Babcock looked thoughtful, then nimbly changed front. “We have no concern in this or any business except our own. But we are interested in men. There's no doubt about it, Mr. Halloran—I know how men feel all over Michigan—there's no doubt about it, you're the coming man in the lumber business, to-day. Now, good men, Mr. Halloran, command good positions. Take this place you're in—it's a salaried position, isn't it?”
“Yes.”
“Well, now”—Mr. Babcock's voice had dropped almost to a whisper, but his intensity, his determination to win, trembled in every note of it. He was smiling. “Well, now, what's the use of this, Mr. Halloran; what future have you here? Even if you succeed Mr. Higginson? You can never be more than he is, if you stay here. But once put a man of your caliber in a place that's big enough for him and he'll expand—he'll fill it—he'll reach out and up. In ten years, perhaps, you'd be at the head of the business. But you ought to be at the head now—then, in ten years, you'd be in Chicago or New York, with your finger on the pulse of the financial world. I'm here for a reason. We've started in to organize the lumber business and nothing can stop us. It may take time; we know it will take men. But we aren't bothering about the time; we're looking for the men. That's our way. And you're the man we need to make it go; you're the man that can do it—you have a genius for it.
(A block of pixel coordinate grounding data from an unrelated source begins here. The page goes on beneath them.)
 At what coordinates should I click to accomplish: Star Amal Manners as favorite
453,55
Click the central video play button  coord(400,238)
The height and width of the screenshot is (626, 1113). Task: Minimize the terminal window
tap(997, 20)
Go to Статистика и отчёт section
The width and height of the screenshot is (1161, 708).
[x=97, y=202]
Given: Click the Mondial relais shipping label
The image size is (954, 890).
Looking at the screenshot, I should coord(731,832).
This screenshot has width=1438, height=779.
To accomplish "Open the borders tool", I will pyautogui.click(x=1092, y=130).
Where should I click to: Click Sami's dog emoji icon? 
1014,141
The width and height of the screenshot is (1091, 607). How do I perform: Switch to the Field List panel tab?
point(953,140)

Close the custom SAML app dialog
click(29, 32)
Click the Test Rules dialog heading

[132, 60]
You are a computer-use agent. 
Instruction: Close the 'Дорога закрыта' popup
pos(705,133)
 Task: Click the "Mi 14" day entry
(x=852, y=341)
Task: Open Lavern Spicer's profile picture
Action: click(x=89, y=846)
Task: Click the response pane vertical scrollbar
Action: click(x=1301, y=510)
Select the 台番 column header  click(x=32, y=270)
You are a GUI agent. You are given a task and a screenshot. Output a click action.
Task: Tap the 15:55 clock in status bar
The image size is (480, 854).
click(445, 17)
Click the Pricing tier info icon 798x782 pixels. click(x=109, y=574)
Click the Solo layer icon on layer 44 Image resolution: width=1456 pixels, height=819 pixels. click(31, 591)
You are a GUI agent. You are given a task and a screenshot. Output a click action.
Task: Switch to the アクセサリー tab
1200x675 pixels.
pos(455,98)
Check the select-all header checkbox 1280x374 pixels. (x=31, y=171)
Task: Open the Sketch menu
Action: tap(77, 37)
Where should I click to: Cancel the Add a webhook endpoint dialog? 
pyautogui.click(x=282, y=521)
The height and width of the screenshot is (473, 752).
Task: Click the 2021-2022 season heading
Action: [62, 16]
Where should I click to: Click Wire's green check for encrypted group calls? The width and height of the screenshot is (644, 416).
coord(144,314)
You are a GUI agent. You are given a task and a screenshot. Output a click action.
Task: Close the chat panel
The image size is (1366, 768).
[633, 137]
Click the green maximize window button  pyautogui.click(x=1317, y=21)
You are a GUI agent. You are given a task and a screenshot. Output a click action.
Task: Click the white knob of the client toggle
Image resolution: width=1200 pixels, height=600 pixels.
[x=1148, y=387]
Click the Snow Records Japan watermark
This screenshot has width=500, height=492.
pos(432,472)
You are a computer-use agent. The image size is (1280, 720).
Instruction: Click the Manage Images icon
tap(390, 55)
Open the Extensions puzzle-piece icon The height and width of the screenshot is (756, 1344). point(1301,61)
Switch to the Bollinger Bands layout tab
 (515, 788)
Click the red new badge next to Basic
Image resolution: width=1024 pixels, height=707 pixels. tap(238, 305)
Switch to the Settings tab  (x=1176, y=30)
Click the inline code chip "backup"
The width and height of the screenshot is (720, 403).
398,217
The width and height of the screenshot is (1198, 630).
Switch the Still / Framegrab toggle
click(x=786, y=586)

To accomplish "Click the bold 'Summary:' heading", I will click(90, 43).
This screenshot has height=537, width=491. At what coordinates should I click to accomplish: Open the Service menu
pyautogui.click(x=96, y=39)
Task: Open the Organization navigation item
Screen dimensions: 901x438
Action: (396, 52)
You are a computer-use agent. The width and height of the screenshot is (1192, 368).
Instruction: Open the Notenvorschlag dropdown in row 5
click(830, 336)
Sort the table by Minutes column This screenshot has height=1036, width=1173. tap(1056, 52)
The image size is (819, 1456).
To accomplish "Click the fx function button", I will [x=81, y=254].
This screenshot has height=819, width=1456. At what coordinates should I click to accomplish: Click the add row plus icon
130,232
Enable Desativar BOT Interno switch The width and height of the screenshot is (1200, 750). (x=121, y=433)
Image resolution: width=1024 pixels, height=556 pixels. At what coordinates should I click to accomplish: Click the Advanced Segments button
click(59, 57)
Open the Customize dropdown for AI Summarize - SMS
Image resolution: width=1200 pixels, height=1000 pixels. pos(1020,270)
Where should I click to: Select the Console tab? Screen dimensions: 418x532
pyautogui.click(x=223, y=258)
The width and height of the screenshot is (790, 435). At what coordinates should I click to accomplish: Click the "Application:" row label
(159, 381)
Now—one moment—I told you I had some propositions to make to you, and I'm ready to make them.”
He was playing the last card in the hand of Bigelow & Company, and playing it beautifully. A few short weeks and the meeting would be upon them—the meeting when explanations of the delay in completing the organization would fall upon unsympathetic ears. He was thinking now, for one moment, with his eyes half closed.
“You know, Mr. Halloran, that Mr. Bigelow is the owner of the Pewaukoe Mills. It is a first-class plant in every way—and slightly larger than this, isn't it?”
“A little, perhaps.”
“Now, I could make you other propositions, but you know the lumber business, and I suppose you'd rather stay in it until you've got your hand worked in with something a little bigger. I offer you this: We'll put you at the head of our Pewaukoe business, with entire authority, subject only to consultation with the firm on matters of policy and development. We want you to go in with the idea that your hands are free—that you can stamp your own individuality on the business. Don't you see, Mr. Halloran, it's that individuality, that business character, that we want above all? We want the qualities that have given you your peculiar success here. As to payment, that will be arranged easiest of all. You know best what you ought to have. But I'll name a figure, merely by way of opening the discussion——-” He smiled again. “Suppose I say we'll pay you a thousand dollars a year more than you're getting here, whatever that may be. If that doesn't seem fair, just say so. We want to enter these new relations with the feeling of perfect satisfaction all around—we can't afford to do it any other way.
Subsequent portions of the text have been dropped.